» **AIM OF THE TASK**: Up to and including the final line, retype each line of the records below, starting with the one that contains "Click the copy URL clipboard icon".

» **Collected data**:
——

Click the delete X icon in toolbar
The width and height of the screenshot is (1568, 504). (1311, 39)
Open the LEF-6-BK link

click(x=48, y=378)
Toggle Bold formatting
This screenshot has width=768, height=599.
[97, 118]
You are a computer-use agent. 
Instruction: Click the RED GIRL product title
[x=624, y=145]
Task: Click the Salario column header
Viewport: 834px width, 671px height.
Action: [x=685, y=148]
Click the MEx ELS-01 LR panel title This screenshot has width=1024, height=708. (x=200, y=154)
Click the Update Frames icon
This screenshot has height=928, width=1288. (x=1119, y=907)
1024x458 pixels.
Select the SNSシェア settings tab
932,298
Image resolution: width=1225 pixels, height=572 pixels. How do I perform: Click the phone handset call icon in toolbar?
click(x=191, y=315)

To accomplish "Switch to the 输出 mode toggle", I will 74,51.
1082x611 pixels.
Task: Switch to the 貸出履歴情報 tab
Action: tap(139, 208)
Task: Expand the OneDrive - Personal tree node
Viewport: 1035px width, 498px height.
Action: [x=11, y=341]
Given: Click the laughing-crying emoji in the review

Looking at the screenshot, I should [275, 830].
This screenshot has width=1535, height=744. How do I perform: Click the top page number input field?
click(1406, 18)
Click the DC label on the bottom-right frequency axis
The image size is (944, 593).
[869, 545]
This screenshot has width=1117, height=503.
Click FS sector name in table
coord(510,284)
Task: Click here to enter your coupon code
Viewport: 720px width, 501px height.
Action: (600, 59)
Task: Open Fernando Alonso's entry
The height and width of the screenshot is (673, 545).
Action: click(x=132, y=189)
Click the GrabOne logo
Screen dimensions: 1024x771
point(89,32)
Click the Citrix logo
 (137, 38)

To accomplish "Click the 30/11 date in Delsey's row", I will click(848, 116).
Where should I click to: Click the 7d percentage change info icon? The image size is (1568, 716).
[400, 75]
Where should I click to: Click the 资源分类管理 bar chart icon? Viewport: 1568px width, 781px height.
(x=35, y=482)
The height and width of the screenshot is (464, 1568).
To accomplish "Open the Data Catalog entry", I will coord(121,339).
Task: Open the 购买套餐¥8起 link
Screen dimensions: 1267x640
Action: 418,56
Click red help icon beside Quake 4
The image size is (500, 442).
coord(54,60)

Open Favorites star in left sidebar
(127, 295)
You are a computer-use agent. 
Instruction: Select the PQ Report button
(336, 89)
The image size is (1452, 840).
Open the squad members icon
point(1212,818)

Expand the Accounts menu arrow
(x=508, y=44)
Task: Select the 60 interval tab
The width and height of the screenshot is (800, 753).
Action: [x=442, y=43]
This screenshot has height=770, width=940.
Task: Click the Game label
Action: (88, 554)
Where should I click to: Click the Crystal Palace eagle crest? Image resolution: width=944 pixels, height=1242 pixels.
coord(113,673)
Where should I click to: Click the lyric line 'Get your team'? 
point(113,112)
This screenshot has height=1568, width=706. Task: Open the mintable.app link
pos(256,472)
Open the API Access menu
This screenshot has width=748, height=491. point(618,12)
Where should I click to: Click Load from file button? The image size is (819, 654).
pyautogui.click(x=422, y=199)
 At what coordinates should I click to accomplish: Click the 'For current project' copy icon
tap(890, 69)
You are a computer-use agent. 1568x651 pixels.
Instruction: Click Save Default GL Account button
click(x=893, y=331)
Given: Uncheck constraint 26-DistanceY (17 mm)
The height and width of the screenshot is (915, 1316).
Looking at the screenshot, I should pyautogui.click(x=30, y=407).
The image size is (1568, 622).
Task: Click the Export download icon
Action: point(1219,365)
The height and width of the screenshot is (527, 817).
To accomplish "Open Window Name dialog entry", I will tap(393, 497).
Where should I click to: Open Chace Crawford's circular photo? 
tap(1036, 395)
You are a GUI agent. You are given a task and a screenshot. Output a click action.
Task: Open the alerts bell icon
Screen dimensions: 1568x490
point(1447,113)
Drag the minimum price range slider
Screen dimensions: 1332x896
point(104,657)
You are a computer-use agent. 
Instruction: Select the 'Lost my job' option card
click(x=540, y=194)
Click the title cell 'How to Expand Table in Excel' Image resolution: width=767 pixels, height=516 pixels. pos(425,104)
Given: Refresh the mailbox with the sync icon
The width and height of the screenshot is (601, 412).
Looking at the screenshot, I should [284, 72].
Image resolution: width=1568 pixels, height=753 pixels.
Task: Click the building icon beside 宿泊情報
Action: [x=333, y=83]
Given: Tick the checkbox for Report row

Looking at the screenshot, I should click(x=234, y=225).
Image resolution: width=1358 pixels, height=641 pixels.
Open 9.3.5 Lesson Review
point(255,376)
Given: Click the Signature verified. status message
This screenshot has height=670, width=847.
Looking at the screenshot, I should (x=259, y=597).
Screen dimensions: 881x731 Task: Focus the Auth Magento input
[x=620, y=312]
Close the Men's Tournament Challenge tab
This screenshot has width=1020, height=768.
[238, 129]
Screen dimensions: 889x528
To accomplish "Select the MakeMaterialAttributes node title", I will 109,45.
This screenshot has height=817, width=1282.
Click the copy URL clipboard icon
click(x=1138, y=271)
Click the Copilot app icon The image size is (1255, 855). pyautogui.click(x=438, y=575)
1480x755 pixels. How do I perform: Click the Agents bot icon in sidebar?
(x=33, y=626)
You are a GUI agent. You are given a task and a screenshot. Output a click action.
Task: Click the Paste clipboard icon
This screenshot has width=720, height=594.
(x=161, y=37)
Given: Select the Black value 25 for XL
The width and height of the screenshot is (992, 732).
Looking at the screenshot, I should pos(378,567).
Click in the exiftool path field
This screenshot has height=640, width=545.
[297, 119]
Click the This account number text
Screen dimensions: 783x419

——

» **EXERCISE ANSWER**:
Click the copy URL clipboard icon
click(x=1138, y=271)
Click the Copilot app icon The image size is (1255, 855). pyautogui.click(x=438, y=575)
1480x755 pixels. How do I perform: Click the Agents bot icon in sidebar?
(x=33, y=626)
You are a GUI agent. You are given a task and a screenshot. Output a click action.
Task: Click the Paste clipboard icon
This screenshot has width=720, height=594.
(x=161, y=37)
Given: Select the Black value 25 for XL
The width and height of the screenshot is (992, 732).
Looking at the screenshot, I should pos(378,567).
Click in the exiftool path field
This screenshot has height=640, width=545.
[297, 119]
Click the This account number text
Screen dimensions: 783x419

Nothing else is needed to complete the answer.